By Richard Vines
LONDON — The discovery of horse meat in British packaged meals raises legal, ethical and health concerns.
How about the question of flavor?
I asked London-based chefs about their experiences of eating horse meat, which were far removed from the current scandal of horse flesh being illicitly substituted for beef. (That meat is being tested for contamination.)
In any event, there are animal-welfare objections to the transportation and slaughter of horses, which are sometimes hacked to death. Compassion in World Farming urges people to sign a petition to end live exports to continental Europe.
Here's what the chefs had to say:
Eric Chavot of Brasserie Chavot, opening in March: "I ate it mainly during the '60s and '70s (in France) when I was growing up. It's very high in protein, so it's good for children. We always had 'steak de cheval' every Thursday. But I was eating it one evening and my brother made the sound of a horse — neigh — and that put me off. I didn't really like it after that. Do I think the British would choose to eat it if properly presented? No I don't. Let me put it this way: Would you?"

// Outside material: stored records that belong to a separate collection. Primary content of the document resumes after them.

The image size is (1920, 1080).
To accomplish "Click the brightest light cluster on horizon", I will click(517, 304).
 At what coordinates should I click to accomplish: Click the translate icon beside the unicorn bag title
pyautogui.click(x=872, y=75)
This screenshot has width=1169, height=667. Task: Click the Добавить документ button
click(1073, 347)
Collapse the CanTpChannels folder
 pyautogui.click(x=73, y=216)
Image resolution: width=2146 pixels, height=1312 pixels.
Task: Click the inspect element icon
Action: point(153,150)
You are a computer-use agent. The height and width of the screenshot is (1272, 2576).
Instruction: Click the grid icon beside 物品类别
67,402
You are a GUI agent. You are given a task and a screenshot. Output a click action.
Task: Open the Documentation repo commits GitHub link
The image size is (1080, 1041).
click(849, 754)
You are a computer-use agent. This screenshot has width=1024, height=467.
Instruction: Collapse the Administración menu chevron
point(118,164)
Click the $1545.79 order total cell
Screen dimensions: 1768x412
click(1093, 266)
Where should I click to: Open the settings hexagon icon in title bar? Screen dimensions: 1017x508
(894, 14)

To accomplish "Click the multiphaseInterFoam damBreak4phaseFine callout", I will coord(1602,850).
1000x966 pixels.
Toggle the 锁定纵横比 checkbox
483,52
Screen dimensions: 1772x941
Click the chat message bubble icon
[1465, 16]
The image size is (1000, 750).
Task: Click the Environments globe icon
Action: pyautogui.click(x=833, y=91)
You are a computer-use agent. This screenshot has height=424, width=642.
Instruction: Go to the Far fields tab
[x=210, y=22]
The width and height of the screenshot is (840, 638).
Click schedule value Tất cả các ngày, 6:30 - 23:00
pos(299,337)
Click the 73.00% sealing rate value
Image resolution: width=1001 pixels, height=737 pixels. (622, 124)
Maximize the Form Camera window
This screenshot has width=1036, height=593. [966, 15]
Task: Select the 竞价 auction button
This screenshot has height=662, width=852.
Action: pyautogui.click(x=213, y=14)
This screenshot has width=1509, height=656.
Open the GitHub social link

Anthony Demetre, Wild Honey: "I can understand people being unhappy about being misled, but I can't understand the furor about horse meat itself. Having a French wife, especially a Parisian, one gets accustomed to eating it. I remember going to my wife's grandmother for a Sunday roast: It was the best bit of meat I had tasted for a long time. They didn't tell me it was horse because they thought for an Englishman it would be taboo. It's not too dissimilar to beef and it's very lean. If there weren't such a taboo, I wouldn't hesitate to serve it."